— Extracted material —

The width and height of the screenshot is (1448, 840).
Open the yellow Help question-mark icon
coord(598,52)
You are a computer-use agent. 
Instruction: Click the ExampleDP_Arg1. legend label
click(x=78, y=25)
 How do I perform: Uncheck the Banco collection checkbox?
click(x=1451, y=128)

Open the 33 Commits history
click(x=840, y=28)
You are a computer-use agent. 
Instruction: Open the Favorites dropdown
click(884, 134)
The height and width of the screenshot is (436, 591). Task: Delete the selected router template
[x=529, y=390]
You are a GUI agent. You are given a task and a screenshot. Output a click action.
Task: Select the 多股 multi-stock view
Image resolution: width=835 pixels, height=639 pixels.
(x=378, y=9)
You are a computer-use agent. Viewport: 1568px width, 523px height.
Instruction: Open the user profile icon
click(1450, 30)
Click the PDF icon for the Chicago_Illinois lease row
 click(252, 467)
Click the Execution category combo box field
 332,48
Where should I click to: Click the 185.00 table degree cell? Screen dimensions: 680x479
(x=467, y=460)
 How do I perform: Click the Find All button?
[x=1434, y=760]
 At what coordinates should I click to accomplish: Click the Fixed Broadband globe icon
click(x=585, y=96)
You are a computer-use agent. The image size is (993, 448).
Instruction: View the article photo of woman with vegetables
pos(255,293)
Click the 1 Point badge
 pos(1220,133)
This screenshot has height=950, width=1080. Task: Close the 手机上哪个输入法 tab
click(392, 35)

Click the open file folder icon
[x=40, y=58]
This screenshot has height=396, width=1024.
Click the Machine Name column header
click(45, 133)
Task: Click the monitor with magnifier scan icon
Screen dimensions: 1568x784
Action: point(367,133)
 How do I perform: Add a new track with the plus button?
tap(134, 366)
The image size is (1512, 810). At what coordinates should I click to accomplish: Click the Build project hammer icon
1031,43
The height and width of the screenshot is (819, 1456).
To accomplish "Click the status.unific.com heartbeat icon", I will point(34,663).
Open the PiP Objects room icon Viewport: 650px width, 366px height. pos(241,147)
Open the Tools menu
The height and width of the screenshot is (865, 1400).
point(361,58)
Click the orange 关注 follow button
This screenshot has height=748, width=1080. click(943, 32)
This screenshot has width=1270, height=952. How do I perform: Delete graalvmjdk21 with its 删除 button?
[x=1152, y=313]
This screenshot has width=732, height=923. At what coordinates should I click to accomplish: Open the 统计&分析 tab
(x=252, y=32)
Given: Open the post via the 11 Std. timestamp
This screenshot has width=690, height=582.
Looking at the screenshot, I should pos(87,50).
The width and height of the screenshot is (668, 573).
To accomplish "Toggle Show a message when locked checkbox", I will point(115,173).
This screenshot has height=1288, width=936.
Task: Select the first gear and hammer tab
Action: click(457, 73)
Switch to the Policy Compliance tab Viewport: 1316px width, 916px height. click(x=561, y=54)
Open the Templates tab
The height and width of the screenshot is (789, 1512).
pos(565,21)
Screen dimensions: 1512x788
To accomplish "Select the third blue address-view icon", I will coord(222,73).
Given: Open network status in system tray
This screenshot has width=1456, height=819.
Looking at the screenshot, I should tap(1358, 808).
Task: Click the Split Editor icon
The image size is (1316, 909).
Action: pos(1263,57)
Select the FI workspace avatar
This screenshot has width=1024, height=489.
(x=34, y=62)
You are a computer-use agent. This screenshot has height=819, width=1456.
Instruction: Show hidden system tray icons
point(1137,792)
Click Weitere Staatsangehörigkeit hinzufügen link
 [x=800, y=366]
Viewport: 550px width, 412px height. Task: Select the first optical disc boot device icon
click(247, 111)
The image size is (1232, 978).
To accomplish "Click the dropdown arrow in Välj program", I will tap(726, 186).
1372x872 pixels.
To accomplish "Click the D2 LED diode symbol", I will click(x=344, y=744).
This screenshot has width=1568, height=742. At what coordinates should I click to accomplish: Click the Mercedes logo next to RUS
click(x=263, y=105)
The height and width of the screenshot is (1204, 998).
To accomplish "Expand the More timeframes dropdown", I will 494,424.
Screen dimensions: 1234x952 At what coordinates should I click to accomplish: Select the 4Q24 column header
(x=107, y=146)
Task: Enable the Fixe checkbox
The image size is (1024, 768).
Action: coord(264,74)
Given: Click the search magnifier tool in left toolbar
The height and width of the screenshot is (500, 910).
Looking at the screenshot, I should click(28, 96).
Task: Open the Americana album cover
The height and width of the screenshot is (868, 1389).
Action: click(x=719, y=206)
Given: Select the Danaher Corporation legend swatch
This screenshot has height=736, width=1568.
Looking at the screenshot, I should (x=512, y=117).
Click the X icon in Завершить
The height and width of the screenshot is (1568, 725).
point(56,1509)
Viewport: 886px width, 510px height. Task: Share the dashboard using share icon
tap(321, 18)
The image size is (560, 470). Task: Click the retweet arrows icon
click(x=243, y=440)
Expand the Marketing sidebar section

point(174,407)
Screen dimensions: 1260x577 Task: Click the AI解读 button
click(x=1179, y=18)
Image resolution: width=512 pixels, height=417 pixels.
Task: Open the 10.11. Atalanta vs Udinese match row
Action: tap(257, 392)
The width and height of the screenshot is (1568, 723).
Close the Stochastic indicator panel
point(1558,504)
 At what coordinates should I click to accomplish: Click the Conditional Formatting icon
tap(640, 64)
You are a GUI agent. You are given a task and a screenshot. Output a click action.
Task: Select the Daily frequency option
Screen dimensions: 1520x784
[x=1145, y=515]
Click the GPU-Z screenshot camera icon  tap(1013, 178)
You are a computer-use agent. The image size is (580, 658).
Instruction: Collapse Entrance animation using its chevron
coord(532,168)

— What is asked —
Recast every line of the records above as a Markdown table with the columns "Row" and "Line". Number the rows in order and leave out blank lines.

— Task solution —
| Row | Line |
|---|---|
| 1 | The width and height of the screenshot is (1448, 840). |
| 2 | Open the yellow Help question-mark icon |
| 3 | coord(598,52) |
| 4 | You are a computer-use agent.  |
| 5 | Instruction: Click the ExampleDP_Arg1. legend label |
| 6 | click(x=78, y=25) |
| 7 |  How do I perform: Uncheck the Banco collection checkbox? |
| 8 | click(x=1451, y=128) |
| 9 | Open the 33 Commits history |
| 10 | click(x=840, y=28) |
| 11 | You are a computer-use agent.  |
| 12 | Instruction: Open the Favorites dropdown |
| 13 | click(884, 134) |
| 14 | The height and width of the screenshot is (436, 591). Task: Delete the selected router template |
| 15 | [x=529, y=390] |
| 16 | You are a GUI agent. You are given a task and a screenshot. Output a click action. |
| 17 | Task: Select the 多股 multi-stock view |
| 18 | Image resolution: width=835 pixels, height=639 pixels. |
| 19 | (x=378, y=9) |
| 20 | You are a computer-use agent. Viewport: 1568px width, 523px height. |
| 21 | Instruction: Open the user profile icon |
| 22 | click(1450, 30) |
| 23 | Click the PDF icon for the Chicago_Illinois lease row |
| 24 |  click(252, 467) |
| 25 | Click the Execution category combo box field |
| 26 |  332,48 |
| 27 | Where should I click to: Click the 185.00 table degree cell? Screen dimensions: 680x479 |
| 28 | (x=467, y=460) |
| 29 |  How do I perform: Click the Find All button? |
| 30 | [x=1434, y=760] |
| 31 |  At what coordinates should I click to accomplish: Click the Fixed Broadband globe icon |
| 32 | click(x=585, y=96) |
| 33 | You are a computer-use agent. The image size is (993, 448). |
| 34 | Instruction: View the article photo of woman with vegetables |
| 35 | pos(255,293) |
| 36 | Click the 1 Point badge |
| 37 |  pos(1220,133) |
| 38 | This screenshot has height=950, width=1080. Task: Close the 手机上哪个输入法 tab |
| 39 | click(392, 35) |
| 40 | Click the open file folder icon |
| 41 | [x=40, y=58] |
| 42 | This screenshot has height=396, width=1024. |
| 43 | Click the Machine Name column header |
| 44 | click(45, 133) |
| 45 | Task: Click the monitor with magnifier scan icon |
| 46 | Screen dimensions: 1568x784 |
| 47 | Action: point(367,133) |
| 48 |  How do I perform: Add a new track with the plus button? |
| 49 | tap(134, 366) |
| 50 | The image size is (1512, 810). At what coordinates should I click to accomplish: Click the Build project hammer icon |
| 51 | 1031,43 |
| 52 | The height and width of the screenshot is (819, 1456). |
| 53 | To accomplish "Click the status.unific.com heartbeat icon", I will point(34,663). |
| 54 | Open the PiP Objects room icon Viewport: 650px width, 366px height. pos(241,147) |
| 55 | Open the Tools menu |
| 56 | The height and width of the screenshot is (865, 1400). |
| 57 | point(361,58) |
| 58 | Click the orange 关注 follow button |
| 59 | This screenshot has height=748, width=1080. click(943, 32) |
| 60 | This screenshot has width=1270, height=952. How do I perform: Delete graalvmjdk21 with its 删除 button? |
| 61 | [x=1152, y=313] |
| 62 | This screenshot has width=732, height=923. At what coordinates should I click to accomplish: Open the 统计&分析 tab |
| 63 | (x=252, y=32) |
| 64 | Given: Open the post via the 11 Std. timestamp |
| 65 | This screenshot has width=690, height=582. |
| 66 | Looking at the screenshot, I should pos(87,50). |
| 67 | The width and height of the screenshot is (668, 573). |
| 68 | To accomplish "Toggle Show a message when locked checkbox", I will point(115,173). |
| 69 | This screenshot has height=1288, width=936. |
| 70 | Task: Select the first gear and hammer tab |
| 71 | Action: click(457, 73) |
| 72 | Switch to the Policy Compliance tab Viewport: 1316px width, 916px height. click(x=561, y=54) |
| 73 | Open the Templates tab |
| 74 | The height and width of the screenshot is (789, 1512). |
| 75 | pos(565,21) |
| 76 | Screen dimensions: 1512x788 |
| 77 | To accomplish "Select the third blue address-view icon", I will coord(222,73). |
| 78 | Given: Open network status in system tray |
| 79 | This screenshot has width=1456, height=819. |
| 80 | Looking at the screenshot, I should tap(1358, 808). |
| 81 | Task: Click the Split Editor icon |
| 82 | The image size is (1316, 909). |
| 83 | Action: pos(1263,57) |
| 84 | Select the FI workspace avatar |
| 85 | This screenshot has width=1024, height=489. |
| 86 | (x=34, y=62) |
| 87 | You are a computer-use agent. This screenshot has height=819, width=1456. |
| 88 | Instruction: Show hidden system tray icons |
| 89 | point(1137,792) |
| 90 | Click Weitere Staatsangehörigkeit hinzufügen link |
| 91 |  [x=800, y=366] |
| 92 | Viewport: 550px width, 412px height. Task: Select the first optical disc boot device icon |
| 93 | click(247, 111) |
| 94 | The image size is (1232, 978). |
| 95 | To accomplish "Click the dropdown arrow in Välj program", I will tap(726, 186). |
| 96 | 1372x872 pixels. |
| 97 | To accomplish "Click the D2 LED diode symbol", I will click(x=344, y=744). |
| 98 | This screenshot has width=1568, height=742. At what coordinates should I click to accomplish: Click the Mercedes logo next to RUS |
| 99 | click(x=263, y=105) |
| 100 | The height and width of the screenshot is (1204, 998). |
| 101 | To accomplish "Expand the More timeframes dropdown", I will 494,424. |
| 102 | Screen dimensions: 1234x952 At what coordinates should I click to accomplish: Select the 4Q24 column header |
| 103 | (x=107, y=146) |
| 104 | Task: Enable the Fixe checkbox |
| 105 | The image size is (1024, 768). |
| 106 | Action: coord(264,74) |
| 107 | Given: Click the search magnifier tool in left toolbar |
| 108 | The height and width of the screenshot is (500, 910). |
| 109 | Looking at the screenshot, I should click(28, 96). |
| 110 | Task: Open the Americana album cover |
| 111 | The height and width of the screenshot is (868, 1389). |
| 112 | Action: click(x=719, y=206) |
| 113 | Given: Select the Danaher Corporation legend swatch |
| 114 | This screenshot has height=736, width=1568. |
| 115 | Looking at the screenshot, I should (x=512, y=117). |
| 116 | Click the X icon in Завершить |
| 117 | The height and width of the screenshot is (1568, 725). |
| 118 | point(56,1509) |
| 119 | Viewport: 886px width, 510px height. Task: Share the dashboard using share icon |
| 120 | tap(321, 18) |
| 121 | The image size is (560, 470). Task: Click the retweet arrows icon |
| 122 | click(x=243, y=440) |
| 123 | Expand the Marketing sidebar section |
| 124 | point(174,407) |
| 125 | Screen dimensions: 1260x577 Task: Click the AI解读 button |
| 126 | click(x=1179, y=18) |
| 127 | Image resolution: width=512 pixels, height=417 pixels. |
| 128 | Task: Open the 10.11. Atalanta vs Udinese match row |
| 129 | Action: tap(257, 392) |
| 130 | The width and height of the screenshot is (1568, 723). |
| 131 | Close the Stochastic indicator panel |
| 132 | point(1558,504) |
| 133 |  At what coordinates should I click to accomplish: Click the Conditional Formatting icon |
| 134 | tap(640, 64) |
| 135 | You are a GUI agent. You are given a task and a screenshot. Output a click action. |
| 136 | Task: Select the Daily frequency option |
| 137 | Screen dimensions: 1520x784 |
| 138 | [x=1145, y=515] |
| 139 | Click the GPU-Z screenshot camera icon  tap(1013, 178) |
| 140 | You are a computer-use agent. The image size is (580, 658). |
| 141 | Instruction: Collapse Entrance animation using its chevron |
| 142 | coord(532,168) |